• Work instruction: Only the number is wanted: how many lines in the data contain "interval"?

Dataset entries
= Beginning of Section =
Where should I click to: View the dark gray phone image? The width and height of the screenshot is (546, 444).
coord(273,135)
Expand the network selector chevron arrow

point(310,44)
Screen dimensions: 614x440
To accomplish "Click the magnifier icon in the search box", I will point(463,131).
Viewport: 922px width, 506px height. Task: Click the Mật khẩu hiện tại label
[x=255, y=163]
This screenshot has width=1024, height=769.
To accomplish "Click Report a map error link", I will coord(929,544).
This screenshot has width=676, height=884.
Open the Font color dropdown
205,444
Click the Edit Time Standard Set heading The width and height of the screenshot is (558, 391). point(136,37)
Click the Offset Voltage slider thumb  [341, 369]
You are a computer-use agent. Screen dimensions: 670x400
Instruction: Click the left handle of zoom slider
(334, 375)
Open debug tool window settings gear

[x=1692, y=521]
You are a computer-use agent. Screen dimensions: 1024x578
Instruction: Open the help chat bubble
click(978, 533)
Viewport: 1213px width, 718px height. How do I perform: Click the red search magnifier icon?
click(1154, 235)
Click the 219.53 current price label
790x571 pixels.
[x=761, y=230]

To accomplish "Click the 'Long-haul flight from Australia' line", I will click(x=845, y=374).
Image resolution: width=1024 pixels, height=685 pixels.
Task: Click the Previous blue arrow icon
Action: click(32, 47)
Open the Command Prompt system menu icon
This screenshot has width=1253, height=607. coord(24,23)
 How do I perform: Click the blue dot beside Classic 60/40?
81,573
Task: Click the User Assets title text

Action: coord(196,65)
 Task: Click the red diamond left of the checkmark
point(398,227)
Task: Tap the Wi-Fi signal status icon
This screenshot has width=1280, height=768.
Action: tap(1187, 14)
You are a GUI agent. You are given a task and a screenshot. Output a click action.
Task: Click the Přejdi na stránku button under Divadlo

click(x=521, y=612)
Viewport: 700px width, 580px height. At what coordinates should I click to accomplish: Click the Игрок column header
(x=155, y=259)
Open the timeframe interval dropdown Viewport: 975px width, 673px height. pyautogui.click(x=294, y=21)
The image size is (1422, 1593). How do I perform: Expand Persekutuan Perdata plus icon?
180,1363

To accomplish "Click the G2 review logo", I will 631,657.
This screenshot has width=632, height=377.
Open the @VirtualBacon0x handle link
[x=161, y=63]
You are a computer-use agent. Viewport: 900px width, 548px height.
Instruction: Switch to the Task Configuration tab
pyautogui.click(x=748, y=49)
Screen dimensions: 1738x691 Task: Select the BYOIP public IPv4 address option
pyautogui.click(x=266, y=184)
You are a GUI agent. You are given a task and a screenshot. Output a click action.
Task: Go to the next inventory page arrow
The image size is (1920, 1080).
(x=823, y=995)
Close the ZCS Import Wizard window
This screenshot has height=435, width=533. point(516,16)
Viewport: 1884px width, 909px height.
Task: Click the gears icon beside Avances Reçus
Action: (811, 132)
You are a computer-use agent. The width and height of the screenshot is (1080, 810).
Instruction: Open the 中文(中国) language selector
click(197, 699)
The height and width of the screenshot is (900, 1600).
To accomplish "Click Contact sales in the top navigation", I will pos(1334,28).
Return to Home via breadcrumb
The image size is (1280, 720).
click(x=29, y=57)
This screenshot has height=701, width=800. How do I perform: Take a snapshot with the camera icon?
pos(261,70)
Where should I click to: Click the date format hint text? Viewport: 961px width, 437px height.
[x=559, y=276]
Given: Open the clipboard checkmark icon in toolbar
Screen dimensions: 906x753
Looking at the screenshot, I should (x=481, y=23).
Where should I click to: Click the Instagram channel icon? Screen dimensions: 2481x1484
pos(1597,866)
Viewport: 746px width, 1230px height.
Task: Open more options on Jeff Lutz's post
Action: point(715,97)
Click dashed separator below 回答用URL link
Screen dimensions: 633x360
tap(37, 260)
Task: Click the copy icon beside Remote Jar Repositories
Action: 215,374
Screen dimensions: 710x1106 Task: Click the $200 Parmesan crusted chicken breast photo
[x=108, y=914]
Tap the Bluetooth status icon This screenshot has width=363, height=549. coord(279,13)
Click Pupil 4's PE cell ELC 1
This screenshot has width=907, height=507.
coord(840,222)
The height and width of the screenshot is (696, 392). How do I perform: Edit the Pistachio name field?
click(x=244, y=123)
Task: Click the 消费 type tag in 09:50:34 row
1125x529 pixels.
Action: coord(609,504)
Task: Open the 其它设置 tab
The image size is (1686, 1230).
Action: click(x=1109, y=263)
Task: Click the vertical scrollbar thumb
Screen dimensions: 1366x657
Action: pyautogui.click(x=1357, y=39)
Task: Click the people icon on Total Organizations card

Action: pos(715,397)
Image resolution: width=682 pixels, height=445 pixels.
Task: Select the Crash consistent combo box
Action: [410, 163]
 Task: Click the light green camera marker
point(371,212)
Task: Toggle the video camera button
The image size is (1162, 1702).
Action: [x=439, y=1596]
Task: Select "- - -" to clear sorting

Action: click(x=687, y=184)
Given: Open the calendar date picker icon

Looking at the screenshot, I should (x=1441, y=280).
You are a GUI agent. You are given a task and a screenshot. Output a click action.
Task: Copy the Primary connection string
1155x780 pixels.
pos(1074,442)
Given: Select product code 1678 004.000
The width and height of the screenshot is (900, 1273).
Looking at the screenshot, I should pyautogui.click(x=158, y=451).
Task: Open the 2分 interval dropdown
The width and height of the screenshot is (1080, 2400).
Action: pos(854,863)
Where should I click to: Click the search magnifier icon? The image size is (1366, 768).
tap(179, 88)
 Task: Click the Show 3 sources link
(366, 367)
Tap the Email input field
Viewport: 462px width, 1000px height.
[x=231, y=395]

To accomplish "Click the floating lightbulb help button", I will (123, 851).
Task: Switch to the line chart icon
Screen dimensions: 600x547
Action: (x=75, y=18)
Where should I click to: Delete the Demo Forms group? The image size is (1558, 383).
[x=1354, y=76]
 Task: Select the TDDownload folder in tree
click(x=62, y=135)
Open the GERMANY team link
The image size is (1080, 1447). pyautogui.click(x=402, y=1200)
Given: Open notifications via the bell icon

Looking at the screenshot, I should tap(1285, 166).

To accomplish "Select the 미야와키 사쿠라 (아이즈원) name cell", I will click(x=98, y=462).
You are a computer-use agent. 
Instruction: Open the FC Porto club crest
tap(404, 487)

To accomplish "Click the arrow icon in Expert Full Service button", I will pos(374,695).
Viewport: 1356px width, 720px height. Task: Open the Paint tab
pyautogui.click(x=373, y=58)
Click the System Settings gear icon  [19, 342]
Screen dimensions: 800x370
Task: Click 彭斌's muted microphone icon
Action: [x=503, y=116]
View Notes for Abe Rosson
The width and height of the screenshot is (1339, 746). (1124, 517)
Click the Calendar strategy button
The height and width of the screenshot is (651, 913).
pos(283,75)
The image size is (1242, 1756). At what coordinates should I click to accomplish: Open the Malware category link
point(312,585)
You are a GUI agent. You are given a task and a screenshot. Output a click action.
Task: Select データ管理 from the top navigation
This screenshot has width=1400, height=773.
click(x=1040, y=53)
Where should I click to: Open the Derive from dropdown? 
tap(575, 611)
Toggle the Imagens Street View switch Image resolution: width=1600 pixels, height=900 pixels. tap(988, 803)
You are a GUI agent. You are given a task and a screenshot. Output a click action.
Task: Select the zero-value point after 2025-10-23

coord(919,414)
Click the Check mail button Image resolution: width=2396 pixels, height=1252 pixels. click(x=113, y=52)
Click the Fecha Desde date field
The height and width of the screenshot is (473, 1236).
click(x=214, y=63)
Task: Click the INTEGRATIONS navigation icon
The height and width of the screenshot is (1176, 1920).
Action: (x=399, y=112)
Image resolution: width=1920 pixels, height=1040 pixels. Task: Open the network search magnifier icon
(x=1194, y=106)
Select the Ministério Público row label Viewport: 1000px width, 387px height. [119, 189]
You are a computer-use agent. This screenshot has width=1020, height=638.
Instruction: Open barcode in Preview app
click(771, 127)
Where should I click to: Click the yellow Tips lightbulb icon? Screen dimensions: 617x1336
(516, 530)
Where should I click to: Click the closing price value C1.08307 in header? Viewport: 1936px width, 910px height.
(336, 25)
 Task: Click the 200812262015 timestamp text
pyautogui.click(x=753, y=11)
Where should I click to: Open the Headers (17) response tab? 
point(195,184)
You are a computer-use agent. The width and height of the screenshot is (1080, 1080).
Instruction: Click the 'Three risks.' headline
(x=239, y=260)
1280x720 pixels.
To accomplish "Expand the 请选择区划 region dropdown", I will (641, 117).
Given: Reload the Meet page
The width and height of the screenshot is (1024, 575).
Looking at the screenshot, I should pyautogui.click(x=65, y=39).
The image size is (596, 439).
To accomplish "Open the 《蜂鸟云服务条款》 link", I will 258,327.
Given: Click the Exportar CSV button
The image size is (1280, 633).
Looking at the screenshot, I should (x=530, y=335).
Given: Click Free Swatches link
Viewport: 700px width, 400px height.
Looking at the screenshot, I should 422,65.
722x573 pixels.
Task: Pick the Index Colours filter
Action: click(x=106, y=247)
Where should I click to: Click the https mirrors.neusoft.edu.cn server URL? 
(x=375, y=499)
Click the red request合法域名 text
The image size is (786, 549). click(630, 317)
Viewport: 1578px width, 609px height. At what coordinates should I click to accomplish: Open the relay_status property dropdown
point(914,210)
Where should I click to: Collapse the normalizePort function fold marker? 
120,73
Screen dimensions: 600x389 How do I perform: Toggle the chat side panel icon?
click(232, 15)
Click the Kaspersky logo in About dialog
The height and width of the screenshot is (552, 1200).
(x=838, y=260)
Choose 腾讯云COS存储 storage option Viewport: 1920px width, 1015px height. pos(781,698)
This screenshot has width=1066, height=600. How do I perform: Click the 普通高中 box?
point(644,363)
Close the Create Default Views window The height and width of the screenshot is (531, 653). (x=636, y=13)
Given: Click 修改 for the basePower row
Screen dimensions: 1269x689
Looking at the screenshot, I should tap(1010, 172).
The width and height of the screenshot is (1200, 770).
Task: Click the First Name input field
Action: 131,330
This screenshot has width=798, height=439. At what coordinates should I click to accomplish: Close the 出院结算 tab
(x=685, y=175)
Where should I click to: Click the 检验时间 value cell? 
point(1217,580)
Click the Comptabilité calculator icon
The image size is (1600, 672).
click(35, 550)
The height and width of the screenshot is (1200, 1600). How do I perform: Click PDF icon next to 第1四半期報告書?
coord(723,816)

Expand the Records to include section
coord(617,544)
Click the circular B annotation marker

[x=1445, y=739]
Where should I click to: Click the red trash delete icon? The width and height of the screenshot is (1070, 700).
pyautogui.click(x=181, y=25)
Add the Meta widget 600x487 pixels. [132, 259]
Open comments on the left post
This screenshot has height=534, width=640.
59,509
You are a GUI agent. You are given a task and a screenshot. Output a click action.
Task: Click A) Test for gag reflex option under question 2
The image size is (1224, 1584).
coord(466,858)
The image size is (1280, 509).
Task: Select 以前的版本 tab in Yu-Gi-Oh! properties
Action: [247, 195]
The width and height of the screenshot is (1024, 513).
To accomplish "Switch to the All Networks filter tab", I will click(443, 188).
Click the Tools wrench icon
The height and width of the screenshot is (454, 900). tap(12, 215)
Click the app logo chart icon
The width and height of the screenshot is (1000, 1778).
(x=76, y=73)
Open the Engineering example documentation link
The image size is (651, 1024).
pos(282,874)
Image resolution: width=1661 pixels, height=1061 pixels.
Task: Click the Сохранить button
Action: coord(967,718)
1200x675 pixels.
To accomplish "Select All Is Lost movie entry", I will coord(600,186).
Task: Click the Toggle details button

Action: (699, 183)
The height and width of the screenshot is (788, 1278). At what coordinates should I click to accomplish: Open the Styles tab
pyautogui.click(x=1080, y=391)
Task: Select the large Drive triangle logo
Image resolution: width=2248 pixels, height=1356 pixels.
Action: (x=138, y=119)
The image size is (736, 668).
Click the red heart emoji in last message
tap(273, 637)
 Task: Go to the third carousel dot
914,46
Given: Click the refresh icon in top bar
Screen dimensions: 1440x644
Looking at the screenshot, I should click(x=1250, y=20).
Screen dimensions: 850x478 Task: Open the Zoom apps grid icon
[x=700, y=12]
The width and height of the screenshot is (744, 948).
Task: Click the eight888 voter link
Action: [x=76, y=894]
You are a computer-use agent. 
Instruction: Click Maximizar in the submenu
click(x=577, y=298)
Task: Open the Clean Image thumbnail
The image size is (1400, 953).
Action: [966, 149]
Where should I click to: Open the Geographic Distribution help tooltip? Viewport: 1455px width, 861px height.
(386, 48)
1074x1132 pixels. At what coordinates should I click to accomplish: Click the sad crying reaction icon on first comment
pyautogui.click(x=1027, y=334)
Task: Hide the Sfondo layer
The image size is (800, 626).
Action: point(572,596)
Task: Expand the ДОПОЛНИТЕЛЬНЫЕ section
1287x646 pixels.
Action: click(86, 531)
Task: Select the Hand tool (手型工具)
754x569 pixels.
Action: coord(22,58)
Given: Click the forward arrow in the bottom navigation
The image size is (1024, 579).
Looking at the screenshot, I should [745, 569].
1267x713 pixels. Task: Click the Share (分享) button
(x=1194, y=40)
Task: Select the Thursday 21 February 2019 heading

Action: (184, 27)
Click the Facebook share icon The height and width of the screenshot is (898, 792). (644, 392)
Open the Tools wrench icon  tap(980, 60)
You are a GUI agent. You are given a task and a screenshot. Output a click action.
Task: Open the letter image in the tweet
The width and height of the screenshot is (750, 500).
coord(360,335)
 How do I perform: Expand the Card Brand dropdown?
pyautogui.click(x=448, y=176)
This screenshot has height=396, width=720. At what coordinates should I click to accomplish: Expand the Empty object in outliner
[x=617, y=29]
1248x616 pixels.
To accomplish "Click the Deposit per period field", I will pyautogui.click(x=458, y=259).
= End of Section =
• Answer to this exercise: 2